Some of its customers presumably use the service as a form of egosurfing. Others for PR and marketing purposes. And perhaps some news organizations are using it to quickly check out how some of Fox News' conservative commentators are treating the day's most topical news. Whatever those motivations, Fox News sees TVEyes as a form of unfair competition: It's alleged that users of the service would otherwise be watching Fox News telecasts, going to Fox News websites, or bolstering ITN Source, Fox News' licensed clip service.
Fox News' lawsuit against TVEyes is primed to address an area of tort law -- "hot news misappropriation" -- that has been around for nearly a century, but largely fell out of favor until very recently when some publishers wondered whether the threat of online content aggregation required some legal response. Now, a new ruling on the topic could be imminent.
The hot news doctrine dates back to a 1918 ruling from the U.S. Supreme Court involving The Associated Press going up against a competitor wire service. Justice Mahlon Pitney wrote that news was "quasi property," and that there should be some consideration of a news organization's expenditure of labor, skill, and money in gathering tips and producing content.
Throughout the years, the "hot news" doctrine has suffered some legal blows, most recently in a 2011 decision by the 2nd Circuit Court of Appeals. In that case, a website called Theflyonthewall.com successfully fought an injunction that was issued after it kept posting leaked stock market buy and sell recommendations from Barclays Capital. A 2nd Circuit judge wrote, "We conclude that in this case, a Firm's ability to make news -- by issuing a Recommendation that is likely to affect the market price of a security -- does not give rise to a right for it to control who breaks that news and how."
Some in the tech community were relieved at the ruling, but the case left possible openings for future courts to draw the line on "scoop" free-riding. Notably, this past March, the Associated Press with support from some news organizations (including TVEyes customer New York Times) prevailed in a ruling against Norway-based news monitoring service Meltwater, whose software enables users to track in real-time when their company is mentioned in breaking news, scraping headlines and article snippets in its reports. The judge in the Meltwater case rejected the defendant's fair use defense, writing, "the public interest in the existence of such commercial enterprise does not... justify allowing Meltwater to free ride on the costly news gathering and coverage work performed by organizations."

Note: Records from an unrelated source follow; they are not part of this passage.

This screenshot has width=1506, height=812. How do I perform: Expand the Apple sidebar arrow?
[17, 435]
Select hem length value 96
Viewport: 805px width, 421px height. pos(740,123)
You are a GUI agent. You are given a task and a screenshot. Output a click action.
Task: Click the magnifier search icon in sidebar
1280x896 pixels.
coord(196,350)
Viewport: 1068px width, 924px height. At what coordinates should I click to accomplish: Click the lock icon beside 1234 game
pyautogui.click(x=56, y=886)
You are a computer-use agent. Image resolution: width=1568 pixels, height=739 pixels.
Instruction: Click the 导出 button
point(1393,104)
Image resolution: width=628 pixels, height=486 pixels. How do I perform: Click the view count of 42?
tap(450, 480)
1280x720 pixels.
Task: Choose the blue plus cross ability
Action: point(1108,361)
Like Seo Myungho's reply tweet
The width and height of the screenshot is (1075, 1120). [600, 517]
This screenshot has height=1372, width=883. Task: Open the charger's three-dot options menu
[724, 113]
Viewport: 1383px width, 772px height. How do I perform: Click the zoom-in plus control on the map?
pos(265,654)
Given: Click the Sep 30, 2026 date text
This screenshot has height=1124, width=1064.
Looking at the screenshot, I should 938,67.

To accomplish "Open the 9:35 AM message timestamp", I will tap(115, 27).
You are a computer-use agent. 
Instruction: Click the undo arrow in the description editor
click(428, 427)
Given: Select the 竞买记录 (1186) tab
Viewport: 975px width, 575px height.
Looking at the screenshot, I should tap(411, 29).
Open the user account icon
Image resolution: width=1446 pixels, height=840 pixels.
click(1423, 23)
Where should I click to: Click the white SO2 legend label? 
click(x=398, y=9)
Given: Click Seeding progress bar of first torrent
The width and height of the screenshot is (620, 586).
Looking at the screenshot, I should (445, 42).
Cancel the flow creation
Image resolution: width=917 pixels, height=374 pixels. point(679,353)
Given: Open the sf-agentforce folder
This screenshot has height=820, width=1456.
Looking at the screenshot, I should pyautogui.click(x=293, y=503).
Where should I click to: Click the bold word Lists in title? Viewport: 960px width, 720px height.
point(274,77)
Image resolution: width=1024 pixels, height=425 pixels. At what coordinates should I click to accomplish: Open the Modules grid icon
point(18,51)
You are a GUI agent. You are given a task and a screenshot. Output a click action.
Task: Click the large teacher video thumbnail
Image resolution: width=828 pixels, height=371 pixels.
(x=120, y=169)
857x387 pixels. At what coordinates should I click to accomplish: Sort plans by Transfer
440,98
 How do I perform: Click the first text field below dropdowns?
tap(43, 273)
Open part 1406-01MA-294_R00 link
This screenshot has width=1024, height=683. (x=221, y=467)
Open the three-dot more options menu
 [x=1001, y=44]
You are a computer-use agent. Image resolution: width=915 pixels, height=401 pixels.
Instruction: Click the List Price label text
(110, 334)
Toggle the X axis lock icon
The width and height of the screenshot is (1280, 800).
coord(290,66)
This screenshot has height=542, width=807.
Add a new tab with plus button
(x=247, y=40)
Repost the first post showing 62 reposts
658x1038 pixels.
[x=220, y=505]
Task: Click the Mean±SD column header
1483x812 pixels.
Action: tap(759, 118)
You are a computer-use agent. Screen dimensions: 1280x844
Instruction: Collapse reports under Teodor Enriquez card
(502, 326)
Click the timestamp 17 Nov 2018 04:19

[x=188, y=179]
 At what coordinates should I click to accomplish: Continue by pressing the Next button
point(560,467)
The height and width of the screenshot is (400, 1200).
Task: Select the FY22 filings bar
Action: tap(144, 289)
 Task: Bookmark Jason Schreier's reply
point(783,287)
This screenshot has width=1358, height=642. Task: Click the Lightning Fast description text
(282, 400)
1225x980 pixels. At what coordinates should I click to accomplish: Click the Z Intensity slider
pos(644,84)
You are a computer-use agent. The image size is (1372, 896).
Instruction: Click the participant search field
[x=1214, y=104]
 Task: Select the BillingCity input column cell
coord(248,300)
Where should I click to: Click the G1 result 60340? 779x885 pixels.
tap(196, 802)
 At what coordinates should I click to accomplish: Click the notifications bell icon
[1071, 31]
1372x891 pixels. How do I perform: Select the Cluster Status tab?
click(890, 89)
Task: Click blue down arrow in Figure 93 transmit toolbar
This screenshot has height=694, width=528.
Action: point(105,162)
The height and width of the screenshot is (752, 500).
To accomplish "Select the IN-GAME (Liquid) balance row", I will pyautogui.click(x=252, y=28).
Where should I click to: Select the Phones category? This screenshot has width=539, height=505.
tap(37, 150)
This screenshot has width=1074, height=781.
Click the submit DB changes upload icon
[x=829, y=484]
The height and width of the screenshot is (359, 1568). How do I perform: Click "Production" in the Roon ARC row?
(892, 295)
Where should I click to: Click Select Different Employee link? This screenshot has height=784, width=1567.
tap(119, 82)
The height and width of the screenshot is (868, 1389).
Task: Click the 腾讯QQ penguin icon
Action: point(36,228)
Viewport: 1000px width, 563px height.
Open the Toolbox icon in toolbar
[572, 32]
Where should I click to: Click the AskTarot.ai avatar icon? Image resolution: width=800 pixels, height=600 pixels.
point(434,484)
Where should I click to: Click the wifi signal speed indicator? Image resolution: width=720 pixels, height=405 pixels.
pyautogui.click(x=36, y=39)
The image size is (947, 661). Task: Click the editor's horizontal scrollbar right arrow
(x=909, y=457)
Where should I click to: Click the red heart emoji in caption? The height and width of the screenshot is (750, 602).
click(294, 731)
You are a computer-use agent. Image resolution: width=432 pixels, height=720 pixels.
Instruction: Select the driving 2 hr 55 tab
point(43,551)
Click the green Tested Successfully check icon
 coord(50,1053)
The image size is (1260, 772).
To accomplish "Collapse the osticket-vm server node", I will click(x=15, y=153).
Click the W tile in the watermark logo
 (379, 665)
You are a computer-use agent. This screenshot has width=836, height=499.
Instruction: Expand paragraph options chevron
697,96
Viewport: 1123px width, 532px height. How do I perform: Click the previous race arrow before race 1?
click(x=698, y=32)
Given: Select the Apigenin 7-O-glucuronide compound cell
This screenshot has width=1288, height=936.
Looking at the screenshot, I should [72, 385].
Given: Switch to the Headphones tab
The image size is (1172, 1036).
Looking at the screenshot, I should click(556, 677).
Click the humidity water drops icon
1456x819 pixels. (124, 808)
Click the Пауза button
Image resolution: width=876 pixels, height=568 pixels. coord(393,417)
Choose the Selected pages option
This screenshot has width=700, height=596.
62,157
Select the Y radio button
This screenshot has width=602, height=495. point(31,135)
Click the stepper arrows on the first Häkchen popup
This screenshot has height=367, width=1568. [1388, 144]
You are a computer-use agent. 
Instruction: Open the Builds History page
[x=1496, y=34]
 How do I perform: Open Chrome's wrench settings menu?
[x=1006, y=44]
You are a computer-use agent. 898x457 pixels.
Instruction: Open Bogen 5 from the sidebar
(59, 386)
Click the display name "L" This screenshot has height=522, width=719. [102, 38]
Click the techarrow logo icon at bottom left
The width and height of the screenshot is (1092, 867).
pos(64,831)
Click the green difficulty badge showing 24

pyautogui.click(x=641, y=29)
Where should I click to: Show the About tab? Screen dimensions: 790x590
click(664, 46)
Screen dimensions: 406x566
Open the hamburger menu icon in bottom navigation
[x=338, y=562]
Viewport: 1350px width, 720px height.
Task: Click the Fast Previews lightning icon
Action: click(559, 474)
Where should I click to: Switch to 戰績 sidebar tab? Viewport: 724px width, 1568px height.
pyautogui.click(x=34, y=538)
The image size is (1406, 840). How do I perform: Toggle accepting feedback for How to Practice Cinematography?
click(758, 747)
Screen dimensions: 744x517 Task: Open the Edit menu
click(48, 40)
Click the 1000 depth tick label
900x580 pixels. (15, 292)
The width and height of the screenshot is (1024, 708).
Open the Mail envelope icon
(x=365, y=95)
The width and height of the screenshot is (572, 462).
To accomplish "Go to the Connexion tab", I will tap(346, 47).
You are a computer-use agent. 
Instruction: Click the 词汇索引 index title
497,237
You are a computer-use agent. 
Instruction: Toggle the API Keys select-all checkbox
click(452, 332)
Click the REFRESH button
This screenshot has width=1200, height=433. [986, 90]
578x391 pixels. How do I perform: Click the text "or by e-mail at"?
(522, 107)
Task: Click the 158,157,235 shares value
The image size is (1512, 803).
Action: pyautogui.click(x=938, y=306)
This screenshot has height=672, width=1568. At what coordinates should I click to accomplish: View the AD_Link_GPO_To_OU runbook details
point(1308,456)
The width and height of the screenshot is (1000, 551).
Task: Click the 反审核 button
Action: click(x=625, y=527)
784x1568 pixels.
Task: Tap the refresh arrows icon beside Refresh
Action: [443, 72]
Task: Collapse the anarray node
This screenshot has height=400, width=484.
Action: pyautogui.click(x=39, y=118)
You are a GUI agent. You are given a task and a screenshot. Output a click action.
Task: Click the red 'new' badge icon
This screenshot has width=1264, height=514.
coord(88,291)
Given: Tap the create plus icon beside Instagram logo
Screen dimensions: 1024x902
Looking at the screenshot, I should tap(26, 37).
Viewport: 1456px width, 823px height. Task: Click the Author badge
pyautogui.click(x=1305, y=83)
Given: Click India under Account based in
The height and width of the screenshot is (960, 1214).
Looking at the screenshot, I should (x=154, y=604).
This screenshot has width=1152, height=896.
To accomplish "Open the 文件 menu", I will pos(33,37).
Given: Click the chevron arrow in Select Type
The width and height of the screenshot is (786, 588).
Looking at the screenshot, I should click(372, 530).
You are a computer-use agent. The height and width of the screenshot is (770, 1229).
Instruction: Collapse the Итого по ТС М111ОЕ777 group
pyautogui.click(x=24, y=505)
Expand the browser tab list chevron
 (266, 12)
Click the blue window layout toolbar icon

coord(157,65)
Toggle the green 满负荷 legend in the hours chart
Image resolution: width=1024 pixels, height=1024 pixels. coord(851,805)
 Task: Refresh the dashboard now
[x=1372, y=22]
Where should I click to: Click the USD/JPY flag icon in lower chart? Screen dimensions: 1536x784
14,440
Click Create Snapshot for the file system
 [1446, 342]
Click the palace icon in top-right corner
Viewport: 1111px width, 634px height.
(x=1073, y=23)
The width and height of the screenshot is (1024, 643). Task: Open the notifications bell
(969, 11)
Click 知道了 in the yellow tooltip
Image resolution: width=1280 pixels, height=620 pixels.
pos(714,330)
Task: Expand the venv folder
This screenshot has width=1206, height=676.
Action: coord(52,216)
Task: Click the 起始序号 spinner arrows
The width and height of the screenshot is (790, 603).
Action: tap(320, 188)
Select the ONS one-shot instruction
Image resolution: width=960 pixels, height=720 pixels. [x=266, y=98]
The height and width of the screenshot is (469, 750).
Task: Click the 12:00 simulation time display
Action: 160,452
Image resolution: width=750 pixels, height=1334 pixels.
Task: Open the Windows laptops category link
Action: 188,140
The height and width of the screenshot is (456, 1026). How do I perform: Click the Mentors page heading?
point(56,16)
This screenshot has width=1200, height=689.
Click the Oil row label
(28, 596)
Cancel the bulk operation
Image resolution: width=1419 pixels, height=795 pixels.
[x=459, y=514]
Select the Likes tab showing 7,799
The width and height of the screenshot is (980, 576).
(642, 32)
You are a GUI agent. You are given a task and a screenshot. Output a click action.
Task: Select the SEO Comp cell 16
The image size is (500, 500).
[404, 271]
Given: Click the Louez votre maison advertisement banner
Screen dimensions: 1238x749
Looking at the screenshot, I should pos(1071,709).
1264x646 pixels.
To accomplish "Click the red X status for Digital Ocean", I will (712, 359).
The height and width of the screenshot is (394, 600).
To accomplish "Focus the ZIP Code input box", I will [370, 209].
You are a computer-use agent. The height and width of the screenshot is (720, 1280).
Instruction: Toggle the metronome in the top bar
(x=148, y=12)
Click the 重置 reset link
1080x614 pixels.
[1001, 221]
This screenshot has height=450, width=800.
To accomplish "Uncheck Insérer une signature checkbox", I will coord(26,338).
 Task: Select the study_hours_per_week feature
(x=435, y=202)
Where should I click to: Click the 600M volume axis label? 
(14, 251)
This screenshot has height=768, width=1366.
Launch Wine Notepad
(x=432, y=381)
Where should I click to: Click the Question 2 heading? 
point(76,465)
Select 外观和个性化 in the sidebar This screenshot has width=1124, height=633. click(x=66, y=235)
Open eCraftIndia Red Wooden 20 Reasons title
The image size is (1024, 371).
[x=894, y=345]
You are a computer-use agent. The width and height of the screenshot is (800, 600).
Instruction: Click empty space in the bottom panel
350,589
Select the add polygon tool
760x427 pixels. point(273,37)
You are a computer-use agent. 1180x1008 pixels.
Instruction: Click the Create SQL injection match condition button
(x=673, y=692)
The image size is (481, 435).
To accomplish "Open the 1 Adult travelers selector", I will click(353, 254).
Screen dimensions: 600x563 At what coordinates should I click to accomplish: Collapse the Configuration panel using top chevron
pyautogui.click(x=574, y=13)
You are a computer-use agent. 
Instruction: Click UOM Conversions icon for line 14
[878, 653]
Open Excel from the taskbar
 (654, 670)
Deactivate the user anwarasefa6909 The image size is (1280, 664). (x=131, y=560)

That's where Fox News steps in.
In its lawsuit alleging copyright and hot news misappropriation claims (read here) against TVEyes, the cable network points to the expense of producing its news programming and its time sensitive nature, and says, "If TVEyes is allowed to continue its willful free-riding on Fox News's programming, it will substantially reduce Fox News's incentive and ability to produce new content, jeopardizing both the quality and the quantity of premium news reporting available to consumers."
Now comes the motion to dismiss (read here), which says the cable network's "skeletal allegations" don't sufficiently support its claims because among other things, the plaintiff doesn't identify "which particular time-sensitive facts purportedly were... taken."